An Added Pressure On Food Inflation
Meanwhile, although sugar prices have been on a rise throughout this year, its impact has largely been overshadowed by those of vegetables, cereals and pulses.
“The current increase in sugar prices is not significant enough to move the needle on the overall CPI inflation on its own. However, the collective impact of higher prices across several categories such as cereals, pulses, milk and sugar can hold food inflation firm for a longer period despite the moderation in vegetable prices,” said Suman Chowdhury, Chief Economist, Acuite’ Ratings & Research.
Where prices of rice and wheat rose 2.7 percent and 1.3 percent respectively, in August on a monthly basis, prices of pulses were up 1.4 percent. ‘Cereals and products’ carry a weight of 9.67 percent in the CPI Index, with ‘pulses and products’ constituting 2.38 percent.

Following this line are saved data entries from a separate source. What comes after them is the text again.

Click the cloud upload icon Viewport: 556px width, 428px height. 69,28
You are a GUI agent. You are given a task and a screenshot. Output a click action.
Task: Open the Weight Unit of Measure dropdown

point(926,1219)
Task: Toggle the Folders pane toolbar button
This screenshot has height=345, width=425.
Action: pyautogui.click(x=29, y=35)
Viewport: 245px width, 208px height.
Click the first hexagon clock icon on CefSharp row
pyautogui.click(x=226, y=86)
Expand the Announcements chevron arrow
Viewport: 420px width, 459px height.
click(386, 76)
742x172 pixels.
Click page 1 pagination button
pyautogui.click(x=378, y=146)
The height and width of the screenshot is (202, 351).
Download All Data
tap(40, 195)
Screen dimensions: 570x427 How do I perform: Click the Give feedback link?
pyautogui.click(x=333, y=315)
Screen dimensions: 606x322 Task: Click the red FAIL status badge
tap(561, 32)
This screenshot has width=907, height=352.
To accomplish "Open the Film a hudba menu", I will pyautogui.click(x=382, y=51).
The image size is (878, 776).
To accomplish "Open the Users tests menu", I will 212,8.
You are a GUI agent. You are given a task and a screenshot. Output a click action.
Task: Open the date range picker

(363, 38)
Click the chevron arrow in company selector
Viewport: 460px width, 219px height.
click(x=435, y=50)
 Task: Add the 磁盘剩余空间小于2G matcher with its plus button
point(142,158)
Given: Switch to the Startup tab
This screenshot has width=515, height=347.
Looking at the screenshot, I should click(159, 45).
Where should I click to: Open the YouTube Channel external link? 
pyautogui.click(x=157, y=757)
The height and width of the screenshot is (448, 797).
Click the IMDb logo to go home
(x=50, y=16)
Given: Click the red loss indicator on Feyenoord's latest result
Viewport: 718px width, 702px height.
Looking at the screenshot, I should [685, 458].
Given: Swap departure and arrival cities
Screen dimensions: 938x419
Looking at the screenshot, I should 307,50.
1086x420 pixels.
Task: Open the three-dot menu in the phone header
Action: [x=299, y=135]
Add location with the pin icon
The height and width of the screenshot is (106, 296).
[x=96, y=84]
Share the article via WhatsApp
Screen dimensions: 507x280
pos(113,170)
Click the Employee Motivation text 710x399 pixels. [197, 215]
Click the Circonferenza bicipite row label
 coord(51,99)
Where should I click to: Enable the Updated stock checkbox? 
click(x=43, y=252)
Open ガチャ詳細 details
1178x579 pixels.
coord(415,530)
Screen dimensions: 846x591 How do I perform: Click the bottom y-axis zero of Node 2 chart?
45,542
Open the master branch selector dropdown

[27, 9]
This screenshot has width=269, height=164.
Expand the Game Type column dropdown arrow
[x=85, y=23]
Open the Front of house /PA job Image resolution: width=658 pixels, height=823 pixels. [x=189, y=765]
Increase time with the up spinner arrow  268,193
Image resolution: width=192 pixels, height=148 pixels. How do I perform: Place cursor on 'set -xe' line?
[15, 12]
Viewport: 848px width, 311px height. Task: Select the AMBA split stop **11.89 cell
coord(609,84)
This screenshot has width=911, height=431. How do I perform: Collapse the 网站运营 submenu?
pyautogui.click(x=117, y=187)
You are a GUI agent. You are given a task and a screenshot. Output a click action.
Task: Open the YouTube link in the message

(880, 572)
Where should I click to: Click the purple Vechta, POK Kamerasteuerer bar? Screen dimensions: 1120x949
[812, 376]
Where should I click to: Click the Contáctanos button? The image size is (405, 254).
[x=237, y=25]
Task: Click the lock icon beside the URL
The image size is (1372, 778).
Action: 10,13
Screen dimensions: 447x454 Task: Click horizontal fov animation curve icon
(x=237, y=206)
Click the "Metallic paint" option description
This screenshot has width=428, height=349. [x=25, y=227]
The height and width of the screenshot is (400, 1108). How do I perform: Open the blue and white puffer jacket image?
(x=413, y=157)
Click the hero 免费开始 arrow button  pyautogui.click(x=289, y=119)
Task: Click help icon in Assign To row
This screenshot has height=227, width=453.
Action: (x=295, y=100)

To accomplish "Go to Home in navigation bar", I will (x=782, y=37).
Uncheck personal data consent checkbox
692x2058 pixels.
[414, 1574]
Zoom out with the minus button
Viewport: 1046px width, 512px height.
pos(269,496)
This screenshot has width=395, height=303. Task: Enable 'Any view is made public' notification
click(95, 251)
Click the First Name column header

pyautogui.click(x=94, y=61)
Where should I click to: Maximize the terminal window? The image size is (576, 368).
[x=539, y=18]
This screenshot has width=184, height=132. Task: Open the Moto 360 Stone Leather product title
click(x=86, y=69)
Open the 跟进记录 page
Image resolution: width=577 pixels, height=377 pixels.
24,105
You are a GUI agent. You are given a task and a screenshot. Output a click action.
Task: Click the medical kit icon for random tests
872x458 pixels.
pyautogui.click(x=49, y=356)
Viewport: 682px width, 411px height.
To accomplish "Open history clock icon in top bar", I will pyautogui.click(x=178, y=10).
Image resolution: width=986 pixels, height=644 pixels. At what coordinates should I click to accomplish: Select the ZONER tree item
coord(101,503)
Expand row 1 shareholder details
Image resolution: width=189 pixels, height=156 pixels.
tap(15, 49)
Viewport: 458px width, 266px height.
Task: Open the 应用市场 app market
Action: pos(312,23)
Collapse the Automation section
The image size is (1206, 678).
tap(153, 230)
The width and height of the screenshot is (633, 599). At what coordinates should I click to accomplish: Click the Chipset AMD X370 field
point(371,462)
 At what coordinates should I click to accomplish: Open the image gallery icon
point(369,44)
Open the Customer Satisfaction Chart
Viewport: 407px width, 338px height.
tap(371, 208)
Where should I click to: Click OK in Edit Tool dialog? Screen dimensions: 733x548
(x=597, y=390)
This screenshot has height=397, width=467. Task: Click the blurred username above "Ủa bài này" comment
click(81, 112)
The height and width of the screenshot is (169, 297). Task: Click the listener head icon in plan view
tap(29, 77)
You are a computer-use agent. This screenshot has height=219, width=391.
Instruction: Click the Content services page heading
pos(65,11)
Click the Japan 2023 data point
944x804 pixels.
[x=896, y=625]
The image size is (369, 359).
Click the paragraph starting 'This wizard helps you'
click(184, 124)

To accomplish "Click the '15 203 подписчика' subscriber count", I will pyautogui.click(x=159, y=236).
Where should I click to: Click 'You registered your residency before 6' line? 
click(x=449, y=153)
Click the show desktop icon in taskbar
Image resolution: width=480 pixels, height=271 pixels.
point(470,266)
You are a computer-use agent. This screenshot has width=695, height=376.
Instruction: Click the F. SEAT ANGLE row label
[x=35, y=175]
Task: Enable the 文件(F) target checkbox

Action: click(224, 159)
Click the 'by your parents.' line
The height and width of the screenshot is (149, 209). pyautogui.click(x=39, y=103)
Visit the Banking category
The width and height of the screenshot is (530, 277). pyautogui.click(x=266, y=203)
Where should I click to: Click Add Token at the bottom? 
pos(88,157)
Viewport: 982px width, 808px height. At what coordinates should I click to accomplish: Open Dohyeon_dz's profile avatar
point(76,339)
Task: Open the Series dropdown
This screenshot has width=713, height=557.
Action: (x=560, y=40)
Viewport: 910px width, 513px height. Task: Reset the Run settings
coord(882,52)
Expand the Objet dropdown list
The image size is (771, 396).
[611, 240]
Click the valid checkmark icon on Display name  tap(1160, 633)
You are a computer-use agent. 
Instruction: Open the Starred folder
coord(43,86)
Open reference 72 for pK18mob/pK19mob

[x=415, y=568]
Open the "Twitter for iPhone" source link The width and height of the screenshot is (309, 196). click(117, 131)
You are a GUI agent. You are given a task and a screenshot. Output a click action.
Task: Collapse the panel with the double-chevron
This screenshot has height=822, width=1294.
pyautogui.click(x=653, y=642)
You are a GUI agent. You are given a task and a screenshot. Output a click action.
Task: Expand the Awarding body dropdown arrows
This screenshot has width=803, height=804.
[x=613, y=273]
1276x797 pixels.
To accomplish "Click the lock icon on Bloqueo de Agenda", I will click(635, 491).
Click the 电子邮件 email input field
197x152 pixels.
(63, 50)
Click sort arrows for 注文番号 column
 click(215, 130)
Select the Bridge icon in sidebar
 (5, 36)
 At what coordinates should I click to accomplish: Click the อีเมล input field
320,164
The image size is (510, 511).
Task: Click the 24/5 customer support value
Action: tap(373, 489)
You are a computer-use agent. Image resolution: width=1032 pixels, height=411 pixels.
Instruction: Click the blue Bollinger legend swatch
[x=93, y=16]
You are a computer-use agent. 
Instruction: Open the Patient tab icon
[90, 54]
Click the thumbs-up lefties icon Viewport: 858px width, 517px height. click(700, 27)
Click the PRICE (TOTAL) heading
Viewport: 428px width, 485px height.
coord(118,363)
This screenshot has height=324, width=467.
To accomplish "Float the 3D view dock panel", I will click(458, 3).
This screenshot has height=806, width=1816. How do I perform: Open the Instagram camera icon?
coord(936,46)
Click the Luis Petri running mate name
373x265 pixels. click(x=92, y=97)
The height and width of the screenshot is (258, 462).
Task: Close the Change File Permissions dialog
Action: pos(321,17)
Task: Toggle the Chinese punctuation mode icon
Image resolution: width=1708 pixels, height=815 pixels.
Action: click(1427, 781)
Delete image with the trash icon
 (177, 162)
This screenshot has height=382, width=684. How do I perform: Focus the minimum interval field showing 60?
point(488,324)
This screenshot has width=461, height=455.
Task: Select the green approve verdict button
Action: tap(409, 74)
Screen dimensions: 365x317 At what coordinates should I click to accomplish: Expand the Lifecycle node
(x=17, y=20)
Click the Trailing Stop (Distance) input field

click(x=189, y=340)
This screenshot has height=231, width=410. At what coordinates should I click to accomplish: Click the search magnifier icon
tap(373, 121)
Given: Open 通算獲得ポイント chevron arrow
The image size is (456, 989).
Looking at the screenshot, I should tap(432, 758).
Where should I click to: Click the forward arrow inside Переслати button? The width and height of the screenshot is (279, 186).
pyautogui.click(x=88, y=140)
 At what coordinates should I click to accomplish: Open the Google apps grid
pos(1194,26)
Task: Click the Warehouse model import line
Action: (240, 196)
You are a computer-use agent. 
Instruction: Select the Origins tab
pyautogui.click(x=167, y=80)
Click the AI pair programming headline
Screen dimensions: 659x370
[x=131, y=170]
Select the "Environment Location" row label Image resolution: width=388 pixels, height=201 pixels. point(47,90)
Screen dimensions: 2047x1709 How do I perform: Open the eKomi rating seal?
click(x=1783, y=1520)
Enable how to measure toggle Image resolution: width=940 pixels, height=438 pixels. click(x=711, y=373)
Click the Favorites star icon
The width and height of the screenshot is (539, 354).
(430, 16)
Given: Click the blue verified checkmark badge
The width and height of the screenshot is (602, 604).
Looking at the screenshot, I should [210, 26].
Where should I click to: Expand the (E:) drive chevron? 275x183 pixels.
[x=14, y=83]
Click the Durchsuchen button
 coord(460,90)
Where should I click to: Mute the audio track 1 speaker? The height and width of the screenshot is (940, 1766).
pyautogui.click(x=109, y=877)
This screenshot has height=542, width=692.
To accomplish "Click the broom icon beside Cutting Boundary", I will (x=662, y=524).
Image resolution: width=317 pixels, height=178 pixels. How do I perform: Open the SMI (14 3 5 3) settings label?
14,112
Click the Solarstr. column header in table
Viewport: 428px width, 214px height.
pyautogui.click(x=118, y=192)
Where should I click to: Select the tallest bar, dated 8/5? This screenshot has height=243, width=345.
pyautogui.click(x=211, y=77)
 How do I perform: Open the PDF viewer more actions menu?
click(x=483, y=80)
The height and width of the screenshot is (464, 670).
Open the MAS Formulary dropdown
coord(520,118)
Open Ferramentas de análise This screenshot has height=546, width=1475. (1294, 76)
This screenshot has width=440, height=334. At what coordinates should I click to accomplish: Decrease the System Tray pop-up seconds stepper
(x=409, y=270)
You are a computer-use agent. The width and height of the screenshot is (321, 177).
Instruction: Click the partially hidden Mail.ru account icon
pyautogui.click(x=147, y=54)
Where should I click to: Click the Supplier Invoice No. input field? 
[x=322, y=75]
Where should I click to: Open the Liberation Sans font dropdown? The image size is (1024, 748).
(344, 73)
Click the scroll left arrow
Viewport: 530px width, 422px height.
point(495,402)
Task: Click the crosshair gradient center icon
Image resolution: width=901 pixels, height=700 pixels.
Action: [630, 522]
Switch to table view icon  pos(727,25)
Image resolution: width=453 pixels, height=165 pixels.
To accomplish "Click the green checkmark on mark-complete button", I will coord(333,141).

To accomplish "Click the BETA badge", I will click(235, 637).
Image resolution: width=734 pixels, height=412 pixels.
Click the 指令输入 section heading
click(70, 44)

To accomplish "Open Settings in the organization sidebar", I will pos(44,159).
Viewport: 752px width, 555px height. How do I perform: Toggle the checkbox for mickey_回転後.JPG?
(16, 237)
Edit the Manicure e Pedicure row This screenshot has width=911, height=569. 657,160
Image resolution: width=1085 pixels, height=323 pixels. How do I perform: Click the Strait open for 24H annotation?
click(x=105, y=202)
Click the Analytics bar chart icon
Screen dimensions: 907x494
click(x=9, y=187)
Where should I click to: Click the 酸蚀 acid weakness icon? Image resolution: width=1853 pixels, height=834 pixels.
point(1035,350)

The Reserve Bank of India has projected retail inflation to be at 6.2 percent for the second quarter of the financial year. The projection is much lower than those of economists, who believe the Index to stay significantly above the RBI's tolerance band in the quarter.
“The uneven monsoon performance could result in further upward pressure from sugar prices on CPI, but it’s unlikely to be as volatile as tomatoes,” said Sengupta. “The bigger drivers of food inflation remain cereals, vegetables, and milk, which have a higher weight in CPI.”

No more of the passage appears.